Editor’s Note: Lakshman Achuthan and Anirvan Banerji are co-founders of the Economic Cycle Research Institute (ECRI). The opinions expressed in this commentary are their own.
Despite the continued optimism about the country reopening, US economic growth is already starting to slow.
Yes, year-over-year comparisons to the catastrophic conditions in the spring of 2020 have been puffing up recent economic growth data. But it’s important to understand that there’s much more to the story from an economic cycle perspective. That’s our conclusion not only from the data we regularly monitor that define economic cycles — like GDP and jobs — but also economic indicators that foresee peaks and troughs in those cycles.
At the bottom of a severe recession, the economy is like a coiled spring that jumps back up in the early part of the recovery. Once it’s almost fully uncoiled, however, its rebound slows.
That’s where we are today. While the economy continues to recover, our work shows that the pace of the recovery is already starting to decelerate. That’s clear from our U.S. Coincident Index, which combines the broad measures of output, employment, income and sales. The latest data shows the US economy’s growth rate — having peaked at almost 20% in March — slowing to 5% in June. Moreover, our analysis anticipates that the economy will keep decelerating in the coming months.
To be clear, a full-blown recession is nowhere in sight. And in the second quarter of 2021, we saw the strongest year-over-year GDP growth in 70 years. But even with the economy on track for full reopening in the months ahead and the jobless rate set to decline, economic growth is already decelerating, as we’re warning publicly for the first time here.
Part of this slowdown story is that — well before the Delta variant concerns surfaced — consumer spending on goods started falling because spending was redirected away from goods and toward services as the economy reopened further. But the renewed spending on services isn’t entirely offsetting the plunge in spending on goods. And the spread of the Delta variant could make things even worse.
Separately, a confluence of factors — ranging from red-hot home prices deterring first-time home buyers to shortages of raw materials and construction workers — is slowing growth in home-building. And this slowdown is acting as an additional headwind for overall economic growth.
Ominously, our work also shows a strong link between the risk of serious stock market corrections and slowdowns in economic growth. Since 2010, all stock market corrections involving at least a 10% pullback in the S&P 500 began during such cyclical slowdowns.
The economy is in a similar place as it was about a year after the end of the Great Recession of 2007-09. By early 2010, with the economy undeniably bouncing back, there was growing optimism about a “V-shaped recovery,” in which the economy quickly bounces back like a coiled spring after hitting bottom. But the rebound in the “coiled spring” was actually about to slow, and our framework was already displaying caution flags. In early 2010, we predicted a deceleration in economic growth.
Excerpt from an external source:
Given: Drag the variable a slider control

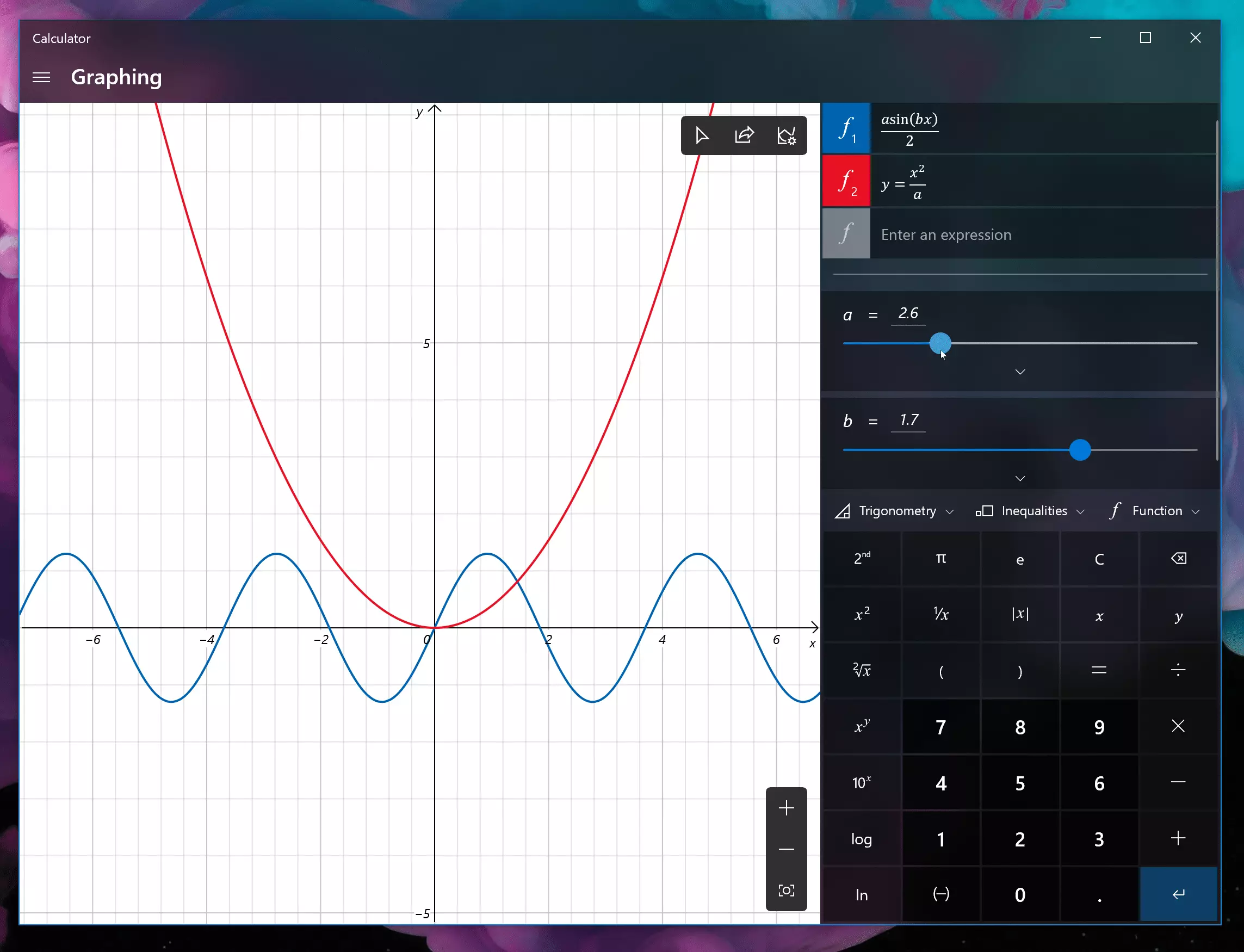Looking at the screenshot, I should 939,343.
Sure enough, actual economic growth peaked in May and kept slowing for a full year.
In the current cycle, as the economy started bouncing back last year, we explained why the ensuing stock market rally made perfect sense from a cyclical vantage point, regardless of all the negative news about the pandemic and political strife.
As economic growth expectations start to adjust downward in coming months, the risk of hitting major air pockets in the stock market will mount. The speed of the recovery from the Covid recession has been record-breaking, but it’s important to understand that it’s also as good as it’s going to get.